La nuova Serie A 2014/2015 ha visto esordire come titolari Colombi, Leali, Sepe e Sportiello (già in campo per alcune partite lo scorso campionato). A loro vanno aggiunti i 'veterani' Bardi, Perin e Scuffet, sebbene quest'ultimo sia stato accantonato da Stramaccioni con motivazioni che andrebbero approfondite in separata sede. Due 1991, tre 1992, un 1993 ed un 1996 sono dunque la risposta ai Goicoechea o ad altri portieri carneadi, non adatti neanche alla Serie B.

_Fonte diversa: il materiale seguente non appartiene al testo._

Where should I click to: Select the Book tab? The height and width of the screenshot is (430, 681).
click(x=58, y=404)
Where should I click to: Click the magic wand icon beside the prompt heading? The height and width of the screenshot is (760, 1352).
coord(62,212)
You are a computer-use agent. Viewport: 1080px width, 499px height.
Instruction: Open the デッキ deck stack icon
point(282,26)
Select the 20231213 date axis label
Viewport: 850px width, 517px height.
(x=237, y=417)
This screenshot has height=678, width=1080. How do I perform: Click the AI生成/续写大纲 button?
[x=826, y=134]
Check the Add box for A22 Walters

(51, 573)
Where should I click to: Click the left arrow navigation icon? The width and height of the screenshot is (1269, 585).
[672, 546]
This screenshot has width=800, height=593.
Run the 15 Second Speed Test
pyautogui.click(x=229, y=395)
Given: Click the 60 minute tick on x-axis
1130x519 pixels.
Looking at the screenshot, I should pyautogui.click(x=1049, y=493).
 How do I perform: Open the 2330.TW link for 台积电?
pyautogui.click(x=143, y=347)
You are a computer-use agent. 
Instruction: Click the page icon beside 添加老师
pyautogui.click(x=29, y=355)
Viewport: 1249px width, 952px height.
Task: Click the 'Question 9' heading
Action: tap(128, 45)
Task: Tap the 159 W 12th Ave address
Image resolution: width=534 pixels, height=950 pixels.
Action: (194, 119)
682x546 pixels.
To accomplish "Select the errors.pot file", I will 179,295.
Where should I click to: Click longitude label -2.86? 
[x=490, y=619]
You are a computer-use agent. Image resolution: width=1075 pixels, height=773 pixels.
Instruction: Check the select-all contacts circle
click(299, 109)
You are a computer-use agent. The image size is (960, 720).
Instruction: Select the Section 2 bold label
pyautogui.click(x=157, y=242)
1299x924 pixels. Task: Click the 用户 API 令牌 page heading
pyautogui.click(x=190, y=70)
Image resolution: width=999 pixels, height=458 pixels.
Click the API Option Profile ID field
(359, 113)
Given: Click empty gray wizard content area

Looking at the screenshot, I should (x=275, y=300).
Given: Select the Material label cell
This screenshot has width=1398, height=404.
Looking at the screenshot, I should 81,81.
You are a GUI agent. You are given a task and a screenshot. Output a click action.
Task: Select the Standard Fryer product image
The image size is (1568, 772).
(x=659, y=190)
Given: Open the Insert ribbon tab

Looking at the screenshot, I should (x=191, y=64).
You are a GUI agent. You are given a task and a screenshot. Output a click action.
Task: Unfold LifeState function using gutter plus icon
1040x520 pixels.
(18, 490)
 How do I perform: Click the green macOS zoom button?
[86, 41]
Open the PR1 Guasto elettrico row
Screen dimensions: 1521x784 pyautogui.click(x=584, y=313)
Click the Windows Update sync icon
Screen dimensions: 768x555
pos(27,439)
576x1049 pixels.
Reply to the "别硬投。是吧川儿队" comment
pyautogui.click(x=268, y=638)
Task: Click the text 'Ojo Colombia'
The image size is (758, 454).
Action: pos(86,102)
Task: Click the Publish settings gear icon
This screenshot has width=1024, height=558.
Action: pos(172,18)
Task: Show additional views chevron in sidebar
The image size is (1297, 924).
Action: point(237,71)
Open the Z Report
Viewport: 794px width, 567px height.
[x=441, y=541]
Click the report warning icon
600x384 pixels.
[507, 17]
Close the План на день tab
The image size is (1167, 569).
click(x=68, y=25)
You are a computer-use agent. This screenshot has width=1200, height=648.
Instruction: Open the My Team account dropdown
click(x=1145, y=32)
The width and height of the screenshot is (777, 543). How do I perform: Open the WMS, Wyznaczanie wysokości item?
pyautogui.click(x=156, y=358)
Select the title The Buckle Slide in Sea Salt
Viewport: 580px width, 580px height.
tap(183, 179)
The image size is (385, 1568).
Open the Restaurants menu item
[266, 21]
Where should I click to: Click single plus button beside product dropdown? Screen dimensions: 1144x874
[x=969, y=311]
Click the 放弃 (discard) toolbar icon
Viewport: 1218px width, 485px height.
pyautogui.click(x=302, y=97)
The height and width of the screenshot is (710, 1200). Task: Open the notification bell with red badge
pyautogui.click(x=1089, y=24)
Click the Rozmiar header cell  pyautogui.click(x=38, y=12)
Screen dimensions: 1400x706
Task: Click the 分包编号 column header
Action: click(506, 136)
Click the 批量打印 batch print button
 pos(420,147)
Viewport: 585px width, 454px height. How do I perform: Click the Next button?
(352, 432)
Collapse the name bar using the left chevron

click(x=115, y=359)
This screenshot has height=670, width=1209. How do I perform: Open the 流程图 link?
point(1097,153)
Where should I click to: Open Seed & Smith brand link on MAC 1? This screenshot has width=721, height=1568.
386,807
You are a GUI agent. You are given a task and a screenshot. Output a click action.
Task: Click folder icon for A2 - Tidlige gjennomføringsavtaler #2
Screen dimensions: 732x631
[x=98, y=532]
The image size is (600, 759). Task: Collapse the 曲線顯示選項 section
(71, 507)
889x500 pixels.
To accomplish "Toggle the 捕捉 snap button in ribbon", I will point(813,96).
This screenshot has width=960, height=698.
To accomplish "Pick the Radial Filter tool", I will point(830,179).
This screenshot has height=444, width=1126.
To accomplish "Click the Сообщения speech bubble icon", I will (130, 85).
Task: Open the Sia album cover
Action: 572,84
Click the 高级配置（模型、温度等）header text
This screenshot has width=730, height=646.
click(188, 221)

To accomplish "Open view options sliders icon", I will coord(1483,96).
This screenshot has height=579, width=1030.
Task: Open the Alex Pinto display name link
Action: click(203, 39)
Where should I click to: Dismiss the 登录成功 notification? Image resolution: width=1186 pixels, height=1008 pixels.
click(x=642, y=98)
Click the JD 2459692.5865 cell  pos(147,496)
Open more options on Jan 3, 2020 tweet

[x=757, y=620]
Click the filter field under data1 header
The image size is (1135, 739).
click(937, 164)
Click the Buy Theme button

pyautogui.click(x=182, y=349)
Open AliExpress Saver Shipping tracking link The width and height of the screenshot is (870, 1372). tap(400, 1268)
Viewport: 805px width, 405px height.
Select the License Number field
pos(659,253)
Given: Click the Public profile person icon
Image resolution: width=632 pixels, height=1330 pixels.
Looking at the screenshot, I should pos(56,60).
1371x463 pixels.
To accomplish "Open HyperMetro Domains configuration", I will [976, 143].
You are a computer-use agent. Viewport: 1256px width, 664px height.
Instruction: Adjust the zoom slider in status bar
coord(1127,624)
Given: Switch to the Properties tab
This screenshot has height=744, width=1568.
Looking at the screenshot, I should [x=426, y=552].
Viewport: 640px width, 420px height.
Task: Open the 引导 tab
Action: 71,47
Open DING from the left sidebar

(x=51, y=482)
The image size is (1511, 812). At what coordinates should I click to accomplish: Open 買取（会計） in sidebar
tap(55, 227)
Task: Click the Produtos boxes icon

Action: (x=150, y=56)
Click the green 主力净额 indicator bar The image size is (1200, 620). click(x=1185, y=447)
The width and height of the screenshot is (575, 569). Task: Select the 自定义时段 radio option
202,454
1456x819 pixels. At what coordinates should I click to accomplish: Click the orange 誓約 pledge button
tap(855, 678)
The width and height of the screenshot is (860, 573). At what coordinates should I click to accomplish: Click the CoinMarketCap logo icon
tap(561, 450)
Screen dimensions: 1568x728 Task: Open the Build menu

Il nostro auspicio è che tutti riescano ad affermarsi anche nella massima serie, e così possano fare alcuni ragazzi meritevoli, ora in Serie B od in altri campionati. La lista è lunga ed inevitabilmente non tutti ce la faranno. L'importante è provarci, sapere di aver dato tutto ed applaudire se qualcuno si rivelerà più bravo di noi.